DIRECTIONS FOR THIS TASK: Look below for the line that has "Viewport: 1075px width, 672px height.". Set down the lines from there through the line that has "Task: Click the Category column header", exactly as written.

Stored records
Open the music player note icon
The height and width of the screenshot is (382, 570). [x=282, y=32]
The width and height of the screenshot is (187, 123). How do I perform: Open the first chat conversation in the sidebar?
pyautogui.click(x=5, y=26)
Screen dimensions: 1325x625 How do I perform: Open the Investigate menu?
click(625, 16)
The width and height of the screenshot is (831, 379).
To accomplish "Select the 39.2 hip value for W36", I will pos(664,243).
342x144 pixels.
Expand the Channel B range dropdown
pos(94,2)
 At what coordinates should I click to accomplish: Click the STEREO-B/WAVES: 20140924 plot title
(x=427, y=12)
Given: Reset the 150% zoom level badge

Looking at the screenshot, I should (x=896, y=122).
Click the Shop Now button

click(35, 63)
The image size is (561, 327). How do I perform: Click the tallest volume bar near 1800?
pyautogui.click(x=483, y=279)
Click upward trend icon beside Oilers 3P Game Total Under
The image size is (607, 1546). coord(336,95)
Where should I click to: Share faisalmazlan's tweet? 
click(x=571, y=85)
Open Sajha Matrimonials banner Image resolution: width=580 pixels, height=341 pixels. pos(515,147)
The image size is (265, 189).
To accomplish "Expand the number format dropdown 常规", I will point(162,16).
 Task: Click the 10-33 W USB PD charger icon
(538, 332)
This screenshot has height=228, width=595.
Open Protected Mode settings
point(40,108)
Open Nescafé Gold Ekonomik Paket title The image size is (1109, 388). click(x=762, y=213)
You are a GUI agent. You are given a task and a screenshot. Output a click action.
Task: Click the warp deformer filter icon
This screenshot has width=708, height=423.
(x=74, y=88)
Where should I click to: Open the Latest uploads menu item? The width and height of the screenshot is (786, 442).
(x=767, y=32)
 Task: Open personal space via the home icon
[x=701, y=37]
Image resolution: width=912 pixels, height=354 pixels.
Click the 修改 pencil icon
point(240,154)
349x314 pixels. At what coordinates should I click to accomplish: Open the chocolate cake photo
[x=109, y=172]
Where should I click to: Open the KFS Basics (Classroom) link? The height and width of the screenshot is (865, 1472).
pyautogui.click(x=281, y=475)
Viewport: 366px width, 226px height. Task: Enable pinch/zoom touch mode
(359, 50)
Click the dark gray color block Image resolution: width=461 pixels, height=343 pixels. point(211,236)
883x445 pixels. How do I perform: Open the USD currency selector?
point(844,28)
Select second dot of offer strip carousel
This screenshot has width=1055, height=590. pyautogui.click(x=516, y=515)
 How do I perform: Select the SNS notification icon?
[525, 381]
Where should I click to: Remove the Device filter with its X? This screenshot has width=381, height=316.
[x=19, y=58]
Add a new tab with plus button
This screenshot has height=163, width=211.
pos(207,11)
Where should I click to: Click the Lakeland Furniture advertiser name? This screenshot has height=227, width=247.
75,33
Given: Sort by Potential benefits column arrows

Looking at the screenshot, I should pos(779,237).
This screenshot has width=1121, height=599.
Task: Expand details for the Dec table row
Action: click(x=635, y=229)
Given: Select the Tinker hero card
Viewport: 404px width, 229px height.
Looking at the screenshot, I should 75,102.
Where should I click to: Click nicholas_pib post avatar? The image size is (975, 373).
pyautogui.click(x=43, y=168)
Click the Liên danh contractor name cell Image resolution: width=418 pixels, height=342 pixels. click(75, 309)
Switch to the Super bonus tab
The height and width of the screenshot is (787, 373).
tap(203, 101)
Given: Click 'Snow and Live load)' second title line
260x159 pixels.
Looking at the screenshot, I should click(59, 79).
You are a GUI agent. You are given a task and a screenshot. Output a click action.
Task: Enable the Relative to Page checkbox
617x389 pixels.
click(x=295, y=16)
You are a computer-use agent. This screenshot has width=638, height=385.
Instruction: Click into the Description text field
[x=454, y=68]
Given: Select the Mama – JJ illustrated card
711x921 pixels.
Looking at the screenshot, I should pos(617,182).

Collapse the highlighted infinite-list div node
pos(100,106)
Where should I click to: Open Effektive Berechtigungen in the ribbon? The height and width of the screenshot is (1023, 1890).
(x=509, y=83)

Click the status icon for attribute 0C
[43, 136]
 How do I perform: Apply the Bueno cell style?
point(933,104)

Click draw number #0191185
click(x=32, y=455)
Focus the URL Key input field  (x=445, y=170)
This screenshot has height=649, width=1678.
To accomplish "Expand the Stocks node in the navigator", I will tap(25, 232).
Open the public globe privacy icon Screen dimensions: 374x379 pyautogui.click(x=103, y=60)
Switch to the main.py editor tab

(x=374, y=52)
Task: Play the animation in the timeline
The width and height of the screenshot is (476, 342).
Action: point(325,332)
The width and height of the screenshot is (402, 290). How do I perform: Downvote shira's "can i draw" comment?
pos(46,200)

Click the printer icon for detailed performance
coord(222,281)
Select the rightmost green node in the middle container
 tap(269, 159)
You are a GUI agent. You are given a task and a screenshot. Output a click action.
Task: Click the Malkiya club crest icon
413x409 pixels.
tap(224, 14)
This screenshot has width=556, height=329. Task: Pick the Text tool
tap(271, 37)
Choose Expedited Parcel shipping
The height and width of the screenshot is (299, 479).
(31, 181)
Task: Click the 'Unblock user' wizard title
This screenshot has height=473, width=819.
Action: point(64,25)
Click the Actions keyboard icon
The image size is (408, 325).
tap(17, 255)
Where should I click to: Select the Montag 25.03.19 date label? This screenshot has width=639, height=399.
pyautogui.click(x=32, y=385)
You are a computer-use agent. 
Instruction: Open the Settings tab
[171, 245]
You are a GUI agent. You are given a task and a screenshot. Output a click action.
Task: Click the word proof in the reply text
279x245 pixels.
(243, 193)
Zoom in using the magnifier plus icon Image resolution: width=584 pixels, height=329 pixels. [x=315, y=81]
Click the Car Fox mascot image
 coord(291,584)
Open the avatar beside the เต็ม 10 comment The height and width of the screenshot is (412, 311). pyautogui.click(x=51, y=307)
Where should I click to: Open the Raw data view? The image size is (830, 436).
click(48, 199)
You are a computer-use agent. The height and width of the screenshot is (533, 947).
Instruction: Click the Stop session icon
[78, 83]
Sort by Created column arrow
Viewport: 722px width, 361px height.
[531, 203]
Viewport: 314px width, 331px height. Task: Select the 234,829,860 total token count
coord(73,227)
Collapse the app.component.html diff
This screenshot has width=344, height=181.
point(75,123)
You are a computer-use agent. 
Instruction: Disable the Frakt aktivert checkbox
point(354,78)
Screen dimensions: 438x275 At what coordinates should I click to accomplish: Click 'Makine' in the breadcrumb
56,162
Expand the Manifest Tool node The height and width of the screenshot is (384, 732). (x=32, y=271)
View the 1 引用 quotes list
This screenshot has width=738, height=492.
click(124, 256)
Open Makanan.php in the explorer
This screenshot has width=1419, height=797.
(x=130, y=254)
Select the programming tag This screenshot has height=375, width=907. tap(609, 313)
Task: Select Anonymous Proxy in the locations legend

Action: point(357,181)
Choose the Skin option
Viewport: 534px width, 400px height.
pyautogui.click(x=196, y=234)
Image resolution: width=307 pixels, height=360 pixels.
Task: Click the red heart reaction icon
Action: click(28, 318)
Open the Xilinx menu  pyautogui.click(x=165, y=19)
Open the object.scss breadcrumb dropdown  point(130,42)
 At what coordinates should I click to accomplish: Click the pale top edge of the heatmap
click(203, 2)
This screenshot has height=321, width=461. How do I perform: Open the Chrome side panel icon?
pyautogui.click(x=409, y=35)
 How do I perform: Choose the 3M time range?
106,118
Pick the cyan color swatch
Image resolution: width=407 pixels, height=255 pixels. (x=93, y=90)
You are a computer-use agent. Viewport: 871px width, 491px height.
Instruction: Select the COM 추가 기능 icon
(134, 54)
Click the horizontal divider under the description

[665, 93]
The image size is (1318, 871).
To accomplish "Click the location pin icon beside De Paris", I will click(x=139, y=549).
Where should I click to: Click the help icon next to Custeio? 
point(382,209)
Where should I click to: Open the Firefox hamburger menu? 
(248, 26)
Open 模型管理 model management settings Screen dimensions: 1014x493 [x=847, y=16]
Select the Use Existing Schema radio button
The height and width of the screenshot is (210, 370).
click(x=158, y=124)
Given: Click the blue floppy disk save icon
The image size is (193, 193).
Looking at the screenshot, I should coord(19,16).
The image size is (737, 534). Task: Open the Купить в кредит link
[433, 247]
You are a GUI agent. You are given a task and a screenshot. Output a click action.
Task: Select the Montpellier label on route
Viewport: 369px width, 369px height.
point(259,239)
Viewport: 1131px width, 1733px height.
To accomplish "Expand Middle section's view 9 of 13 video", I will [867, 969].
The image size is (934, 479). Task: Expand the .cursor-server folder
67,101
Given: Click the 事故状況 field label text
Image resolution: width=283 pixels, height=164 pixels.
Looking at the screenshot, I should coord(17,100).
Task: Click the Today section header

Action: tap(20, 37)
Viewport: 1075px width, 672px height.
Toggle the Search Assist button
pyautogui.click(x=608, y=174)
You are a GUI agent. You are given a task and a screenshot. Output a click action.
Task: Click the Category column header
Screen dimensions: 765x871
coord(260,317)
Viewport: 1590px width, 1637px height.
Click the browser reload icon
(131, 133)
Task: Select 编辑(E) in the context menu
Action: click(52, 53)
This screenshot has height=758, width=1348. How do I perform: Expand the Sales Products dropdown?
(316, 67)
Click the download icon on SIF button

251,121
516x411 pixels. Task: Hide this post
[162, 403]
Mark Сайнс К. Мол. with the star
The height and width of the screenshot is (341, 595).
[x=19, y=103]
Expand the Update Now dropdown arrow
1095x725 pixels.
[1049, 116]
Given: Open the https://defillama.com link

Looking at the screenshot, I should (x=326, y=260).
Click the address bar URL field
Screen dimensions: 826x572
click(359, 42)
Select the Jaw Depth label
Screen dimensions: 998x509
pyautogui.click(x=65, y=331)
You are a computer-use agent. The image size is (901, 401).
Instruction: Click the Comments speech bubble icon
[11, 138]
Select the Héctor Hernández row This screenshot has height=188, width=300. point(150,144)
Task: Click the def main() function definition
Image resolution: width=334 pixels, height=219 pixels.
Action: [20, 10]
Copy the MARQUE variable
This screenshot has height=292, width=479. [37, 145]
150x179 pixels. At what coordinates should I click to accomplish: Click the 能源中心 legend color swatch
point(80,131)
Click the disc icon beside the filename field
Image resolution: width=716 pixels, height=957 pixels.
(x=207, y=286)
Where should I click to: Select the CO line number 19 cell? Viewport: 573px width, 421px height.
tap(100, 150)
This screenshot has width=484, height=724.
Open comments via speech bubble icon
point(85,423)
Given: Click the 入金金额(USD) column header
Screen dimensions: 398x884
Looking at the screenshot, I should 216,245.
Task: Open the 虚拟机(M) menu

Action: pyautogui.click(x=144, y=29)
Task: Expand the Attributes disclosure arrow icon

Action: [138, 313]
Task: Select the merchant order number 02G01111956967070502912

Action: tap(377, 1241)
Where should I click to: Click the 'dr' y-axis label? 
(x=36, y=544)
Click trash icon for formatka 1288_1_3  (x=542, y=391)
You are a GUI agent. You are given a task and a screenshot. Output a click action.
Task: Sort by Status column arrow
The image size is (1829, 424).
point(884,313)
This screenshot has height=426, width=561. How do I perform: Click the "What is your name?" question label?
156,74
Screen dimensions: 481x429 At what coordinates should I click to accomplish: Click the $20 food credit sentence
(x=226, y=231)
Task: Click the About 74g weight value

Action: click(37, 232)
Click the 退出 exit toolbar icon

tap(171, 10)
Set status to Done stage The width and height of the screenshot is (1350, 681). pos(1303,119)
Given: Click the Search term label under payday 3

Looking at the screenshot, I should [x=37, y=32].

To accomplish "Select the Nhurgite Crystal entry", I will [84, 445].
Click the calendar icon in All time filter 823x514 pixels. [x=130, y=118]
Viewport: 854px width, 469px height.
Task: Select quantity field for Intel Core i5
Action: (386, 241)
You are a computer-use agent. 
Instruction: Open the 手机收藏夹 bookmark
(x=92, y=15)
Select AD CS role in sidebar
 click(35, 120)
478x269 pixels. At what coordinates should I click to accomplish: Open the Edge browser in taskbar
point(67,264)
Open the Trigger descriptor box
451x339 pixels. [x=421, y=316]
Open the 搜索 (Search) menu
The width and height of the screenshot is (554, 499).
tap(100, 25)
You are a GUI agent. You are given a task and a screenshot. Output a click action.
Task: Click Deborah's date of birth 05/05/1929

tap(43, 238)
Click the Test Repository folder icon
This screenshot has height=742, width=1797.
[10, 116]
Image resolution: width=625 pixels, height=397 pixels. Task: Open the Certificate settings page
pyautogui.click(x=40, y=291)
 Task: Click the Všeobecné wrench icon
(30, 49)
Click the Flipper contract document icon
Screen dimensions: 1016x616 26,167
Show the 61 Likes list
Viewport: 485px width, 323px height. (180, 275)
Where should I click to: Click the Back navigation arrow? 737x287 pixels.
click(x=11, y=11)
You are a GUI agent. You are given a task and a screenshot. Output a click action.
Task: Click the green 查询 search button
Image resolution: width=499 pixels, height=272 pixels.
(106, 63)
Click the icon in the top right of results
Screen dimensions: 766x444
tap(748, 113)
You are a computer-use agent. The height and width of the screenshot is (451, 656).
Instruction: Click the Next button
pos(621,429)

ANSWER TO THIS PROBLEM:
Viewport: 1075px width, 672px height.
Toggle the Search Assist button
pyautogui.click(x=608, y=174)
You are a GUI agent. You are given a task and a screenshot. Output a click action.
Task: Click the Category column header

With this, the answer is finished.